- EXERCISE GOAL -
Set each line of the records down again exactly, please.

- DATA FOR THIS EXERCISE -
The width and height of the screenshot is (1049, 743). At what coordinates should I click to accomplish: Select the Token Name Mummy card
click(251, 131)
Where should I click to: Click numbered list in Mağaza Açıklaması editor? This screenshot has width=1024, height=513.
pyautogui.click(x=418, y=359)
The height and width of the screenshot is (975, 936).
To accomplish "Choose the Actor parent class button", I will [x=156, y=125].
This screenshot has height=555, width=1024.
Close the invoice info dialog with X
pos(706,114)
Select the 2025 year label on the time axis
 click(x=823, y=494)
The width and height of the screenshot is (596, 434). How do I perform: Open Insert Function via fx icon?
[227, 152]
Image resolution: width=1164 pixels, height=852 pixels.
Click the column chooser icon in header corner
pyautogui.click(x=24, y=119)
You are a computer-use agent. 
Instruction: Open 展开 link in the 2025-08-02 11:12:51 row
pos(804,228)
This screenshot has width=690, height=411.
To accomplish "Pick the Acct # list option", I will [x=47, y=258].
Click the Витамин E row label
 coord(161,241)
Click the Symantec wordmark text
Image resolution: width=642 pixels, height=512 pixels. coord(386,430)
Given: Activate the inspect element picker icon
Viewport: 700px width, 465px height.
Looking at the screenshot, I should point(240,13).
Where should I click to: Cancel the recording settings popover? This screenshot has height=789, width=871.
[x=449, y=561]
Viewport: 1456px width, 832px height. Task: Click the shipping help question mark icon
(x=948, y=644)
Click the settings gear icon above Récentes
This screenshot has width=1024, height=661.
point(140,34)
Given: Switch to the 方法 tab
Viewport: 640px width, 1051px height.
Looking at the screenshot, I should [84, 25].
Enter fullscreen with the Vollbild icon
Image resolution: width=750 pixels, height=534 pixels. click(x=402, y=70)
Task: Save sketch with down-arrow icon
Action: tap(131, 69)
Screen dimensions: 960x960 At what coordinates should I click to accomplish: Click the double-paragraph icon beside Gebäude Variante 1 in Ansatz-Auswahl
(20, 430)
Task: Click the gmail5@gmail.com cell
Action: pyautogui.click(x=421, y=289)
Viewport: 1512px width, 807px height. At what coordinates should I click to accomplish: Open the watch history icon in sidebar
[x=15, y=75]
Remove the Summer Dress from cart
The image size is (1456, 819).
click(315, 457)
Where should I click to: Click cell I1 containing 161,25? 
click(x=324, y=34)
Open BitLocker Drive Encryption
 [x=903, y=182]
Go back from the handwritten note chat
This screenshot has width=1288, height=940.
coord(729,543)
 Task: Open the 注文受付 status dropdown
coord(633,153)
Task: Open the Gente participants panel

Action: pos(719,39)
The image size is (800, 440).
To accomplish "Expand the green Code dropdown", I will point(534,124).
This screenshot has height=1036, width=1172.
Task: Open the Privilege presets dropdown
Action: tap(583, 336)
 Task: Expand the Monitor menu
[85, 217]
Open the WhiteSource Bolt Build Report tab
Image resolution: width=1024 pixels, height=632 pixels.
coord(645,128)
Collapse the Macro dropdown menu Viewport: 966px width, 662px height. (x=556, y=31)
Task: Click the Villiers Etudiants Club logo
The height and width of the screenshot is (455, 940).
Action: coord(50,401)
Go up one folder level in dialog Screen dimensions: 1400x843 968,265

- TASK RESPONSE -
The width and height of the screenshot is (1049, 743). At what coordinates should I click to accomplish: Select the Token Name Mummy card
click(251, 131)
Where should I click to: Click numbered list in Mağaza Açıklaması editor? This screenshot has width=1024, height=513.
pyautogui.click(x=418, y=359)
The height and width of the screenshot is (975, 936).
To accomplish "Choose the Actor parent class button", I will [x=156, y=125].
This screenshot has height=555, width=1024.
Close the invoice info dialog with X
pos(706,114)
Select the 2025 year label on the time axis
 click(x=823, y=494)
The width and height of the screenshot is (596, 434). How do I perform: Open Insert Function via fx icon?
[227, 152]
Image resolution: width=1164 pixels, height=852 pixels.
Click the column chooser icon in header corner
pyautogui.click(x=24, y=119)
You are a computer-use agent. 
Instruction: Open 展开 link in the 2025-08-02 11:12:51 row
pos(804,228)
This screenshot has width=690, height=411.
To accomplish "Pick the Acct # list option", I will [x=47, y=258].
Click the Витамин E row label
 coord(161,241)
Click the Symantec wordmark text
Image resolution: width=642 pixels, height=512 pixels. coord(386,430)
Given: Activate the inspect element picker icon
Viewport: 700px width, 465px height.
Looking at the screenshot, I should point(240,13).
Where should I click to: Cancel the recording settings popover? This screenshot has height=789, width=871.
[x=449, y=561]
Viewport: 1456px width, 832px height. Task: Click the shipping help question mark icon
(x=948, y=644)
Click the settings gear icon above Récentes
This screenshot has width=1024, height=661.
point(140,34)
Given: Switch to the 方法 tab
Viewport: 640px width, 1051px height.
Looking at the screenshot, I should [84, 25].
Enter fullscreen with the Vollbild icon
Image resolution: width=750 pixels, height=534 pixels. click(x=402, y=70)
Task: Save sketch with down-arrow icon
Action: tap(131, 69)
Screen dimensions: 960x960 At what coordinates should I click to accomplish: Click the double-paragraph icon beside Gebäude Variante 1 in Ansatz-Auswahl
(20, 430)
Task: Click the gmail5@gmail.com cell
Action: pyautogui.click(x=421, y=289)
Viewport: 1512px width, 807px height. At what coordinates should I click to accomplish: Open the watch history icon in sidebar
[x=15, y=75]
Remove the Summer Dress from cart
The image size is (1456, 819).
click(315, 457)
Where should I click to: Click cell I1 containing 161,25? 
click(x=324, y=34)
Open BitLocker Drive Encryption
 [x=903, y=182]
Go back from the handwritten note chat
This screenshot has width=1288, height=940.
coord(729,543)
 Task: Open the 注文受付 status dropdown
coord(633,153)
Task: Open the Gente participants panel

Action: pos(719,39)
The image size is (800, 440).
To accomplish "Expand the green Code dropdown", I will point(534,124).
This screenshot has height=1036, width=1172.
Task: Open the Privilege presets dropdown
Action: tap(583, 336)
 Task: Expand the Monitor menu
[85, 217]
Open the WhiteSource Bolt Build Report tab
Image resolution: width=1024 pixels, height=632 pixels.
coord(645,128)
Collapse the Macro dropdown menu Viewport: 966px width, 662px height. (x=556, y=31)
Task: Click the Villiers Etudiants Club logo
The height and width of the screenshot is (455, 940).
Action: coord(50,401)
Go up one folder level in dialog Screen dimensions: 1400x843 968,265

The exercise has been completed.